Is the right to life the most important political, social or economic question likely to be faced by the Supreme Court of Kenya, let alone the Judiciary of Kenya, in the next five years? If your answer is "Yes" and your answer is informed to a large part with the "rights of the unborn child," then there is little rational discussion that you and I may hold on this subject. But if your answer, broadly speaking, is about the Bill of Rights and the lengths the judiciary should go to protect it as the executive attempts to restrict its application, then you have a better-than-average understanding of the proper relationship between the people, their government and their constitution.
It has been three weeks or so since the Judicial Service Commission undertook to interview and select for the president jurists whom they believe should be nominated or appointed to the Supreme Court, including in the position of Chief Justice and Deputy Chief Justice. Except for a selected few, some with deeply vested interests and other because they are committed to demystifying the Government of Kenya, the discussion of the interviews has neither been well-informed nor well-reported. What little we have been able to glean of what the Commission has been looking for has done little to persuade me that we have a truly paradigmatic understanding of our government or our constitution. The Commission, sadly, continues to disappoint.
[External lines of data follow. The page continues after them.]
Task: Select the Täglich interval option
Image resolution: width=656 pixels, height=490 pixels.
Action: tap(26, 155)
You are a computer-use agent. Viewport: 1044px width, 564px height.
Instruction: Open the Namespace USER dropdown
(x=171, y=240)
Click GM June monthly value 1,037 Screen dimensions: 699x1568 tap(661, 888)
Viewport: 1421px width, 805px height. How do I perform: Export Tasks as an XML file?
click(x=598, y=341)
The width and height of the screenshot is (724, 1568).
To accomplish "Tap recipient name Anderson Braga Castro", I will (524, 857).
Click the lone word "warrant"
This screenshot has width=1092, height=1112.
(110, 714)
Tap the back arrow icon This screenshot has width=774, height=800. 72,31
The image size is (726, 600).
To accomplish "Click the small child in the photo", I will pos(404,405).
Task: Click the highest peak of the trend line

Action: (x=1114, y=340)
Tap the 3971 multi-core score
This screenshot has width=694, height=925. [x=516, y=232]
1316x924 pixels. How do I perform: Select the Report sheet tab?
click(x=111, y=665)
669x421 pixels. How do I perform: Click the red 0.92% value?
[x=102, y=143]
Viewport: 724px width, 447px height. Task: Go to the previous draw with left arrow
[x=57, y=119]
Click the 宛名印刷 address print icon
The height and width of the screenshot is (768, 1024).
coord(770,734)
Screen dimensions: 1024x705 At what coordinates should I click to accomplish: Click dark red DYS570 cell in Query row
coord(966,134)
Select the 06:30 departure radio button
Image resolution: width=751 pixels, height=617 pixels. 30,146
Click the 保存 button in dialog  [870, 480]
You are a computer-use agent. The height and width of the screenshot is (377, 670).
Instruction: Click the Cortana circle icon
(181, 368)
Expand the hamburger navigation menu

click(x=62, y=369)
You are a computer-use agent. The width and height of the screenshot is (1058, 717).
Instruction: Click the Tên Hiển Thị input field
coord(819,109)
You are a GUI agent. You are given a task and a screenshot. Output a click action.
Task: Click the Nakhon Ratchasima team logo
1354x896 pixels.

One of the questions that has been raised by the Commission over and over has been that of abortion and whether interviewees would or would not "permit abortion." This has to be the stupidest and laziest enquiry that has been mounted by the Commission and it is a shame that it has not been extended to its logical conclusion. I say is stupid and lazy because it is no more than a parroting of what passes for debate in the United States in its never ending culture wars.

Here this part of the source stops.